Dataset entries
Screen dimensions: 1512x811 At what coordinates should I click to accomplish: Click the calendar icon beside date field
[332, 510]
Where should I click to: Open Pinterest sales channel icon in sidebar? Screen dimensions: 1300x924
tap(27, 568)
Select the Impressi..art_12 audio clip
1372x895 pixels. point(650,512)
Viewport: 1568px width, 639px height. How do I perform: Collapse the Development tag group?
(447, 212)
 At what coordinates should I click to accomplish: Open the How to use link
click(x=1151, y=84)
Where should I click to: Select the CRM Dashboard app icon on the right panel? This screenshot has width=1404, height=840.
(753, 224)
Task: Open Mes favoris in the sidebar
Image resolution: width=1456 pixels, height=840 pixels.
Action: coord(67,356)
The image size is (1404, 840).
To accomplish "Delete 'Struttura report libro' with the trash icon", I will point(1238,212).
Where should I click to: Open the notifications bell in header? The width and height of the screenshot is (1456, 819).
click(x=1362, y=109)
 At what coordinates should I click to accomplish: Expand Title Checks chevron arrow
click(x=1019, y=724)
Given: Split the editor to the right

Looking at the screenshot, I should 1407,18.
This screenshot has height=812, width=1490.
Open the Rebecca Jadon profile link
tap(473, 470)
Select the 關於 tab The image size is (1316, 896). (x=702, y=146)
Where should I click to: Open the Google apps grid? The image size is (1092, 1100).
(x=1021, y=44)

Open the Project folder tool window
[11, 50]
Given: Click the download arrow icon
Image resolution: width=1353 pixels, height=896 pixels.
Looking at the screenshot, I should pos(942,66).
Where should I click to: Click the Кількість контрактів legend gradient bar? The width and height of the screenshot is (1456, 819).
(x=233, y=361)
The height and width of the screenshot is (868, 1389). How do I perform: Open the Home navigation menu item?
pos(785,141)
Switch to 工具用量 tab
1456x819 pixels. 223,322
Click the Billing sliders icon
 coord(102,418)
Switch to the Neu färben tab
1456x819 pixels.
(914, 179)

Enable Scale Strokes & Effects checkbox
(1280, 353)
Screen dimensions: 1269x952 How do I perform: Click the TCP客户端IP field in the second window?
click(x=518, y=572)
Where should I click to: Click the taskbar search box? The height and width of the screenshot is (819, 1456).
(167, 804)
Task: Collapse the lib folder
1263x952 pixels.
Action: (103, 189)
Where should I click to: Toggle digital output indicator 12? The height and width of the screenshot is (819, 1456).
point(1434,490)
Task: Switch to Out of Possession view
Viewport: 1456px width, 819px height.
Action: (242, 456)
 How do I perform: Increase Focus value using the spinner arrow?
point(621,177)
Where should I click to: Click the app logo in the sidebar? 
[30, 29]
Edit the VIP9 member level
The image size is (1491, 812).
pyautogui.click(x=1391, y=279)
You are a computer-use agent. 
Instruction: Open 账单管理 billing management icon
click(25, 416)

WHAT NEEDS TO BE DONE:
Give back every entry, unchanged in any way.

ANSWER BOX:
Screen dimensions: 1512x811 At what coordinates should I click to accomplish: Click the calendar icon beside date field
[332, 510]
Where should I click to: Open Pinterest sales channel icon in sidebar? Screen dimensions: 1300x924
tap(27, 568)
Select the Impressi..art_12 audio clip
1372x895 pixels. point(650,512)
Viewport: 1568px width, 639px height. How do I perform: Collapse the Development tag group?
(447, 212)
 At what coordinates should I click to accomplish: Open the How to use link
click(x=1151, y=84)
Where should I click to: Select the CRM Dashboard app icon on the right panel? This screenshot has width=1404, height=840.
(753, 224)
Task: Open Mes favoris in the sidebar
Image resolution: width=1456 pixels, height=840 pixels.
Action: coord(67,356)
The image size is (1404, 840).
To accomplish "Delete 'Struttura report libro' with the trash icon", I will point(1238,212).
Where should I click to: Open the notifications bell in header? The width and height of the screenshot is (1456, 819).
click(x=1362, y=109)
 At what coordinates should I click to accomplish: Expand Title Checks chevron arrow
click(x=1019, y=724)
Given: Split the editor to the right

Looking at the screenshot, I should 1407,18.
This screenshot has height=812, width=1490.
Open the Rebecca Jadon profile link
tap(473, 470)
Select the 關於 tab The image size is (1316, 896). (x=702, y=146)
Where should I click to: Open the Google apps grid? The image size is (1092, 1100).
(x=1021, y=44)

Open the Project folder tool window
[11, 50]
Given: Click the download arrow icon
Image resolution: width=1353 pixels, height=896 pixels.
Looking at the screenshot, I should pos(942,66).
Where should I click to: Click the Кількість контрактів legend gradient bar? The width and height of the screenshot is (1456, 819).
(x=233, y=361)
The height and width of the screenshot is (868, 1389). How do I perform: Open the Home navigation menu item?
pos(785,141)
Switch to 工具用量 tab
1456x819 pixels. 223,322
Click the Billing sliders icon
 coord(102,418)
Switch to the Neu färben tab
1456x819 pixels.
(914, 179)

Enable Scale Strokes & Effects checkbox
(1280, 353)
Screen dimensions: 1269x952 How do I perform: Click the TCP客户端IP field in the second window?
click(x=518, y=572)
Where should I click to: Click the taskbar search box? The height and width of the screenshot is (819, 1456).
(167, 804)
Task: Collapse the lib folder
1263x952 pixels.
Action: (103, 189)
Where should I click to: Toggle digital output indicator 12? The height and width of the screenshot is (819, 1456).
point(1434,490)
Task: Switch to Out of Possession view
Viewport: 1456px width, 819px height.
Action: (242, 456)
 How do I perform: Increase Focus value using the spinner arrow?
point(621,177)
Where should I click to: Click the app logo in the sidebar? 
[30, 29]
Edit the VIP9 member level
The image size is (1491, 812).
pyautogui.click(x=1391, y=279)
You are a computer-use agent. 
Instruction: Open 账单管理 billing management icon
click(25, 416)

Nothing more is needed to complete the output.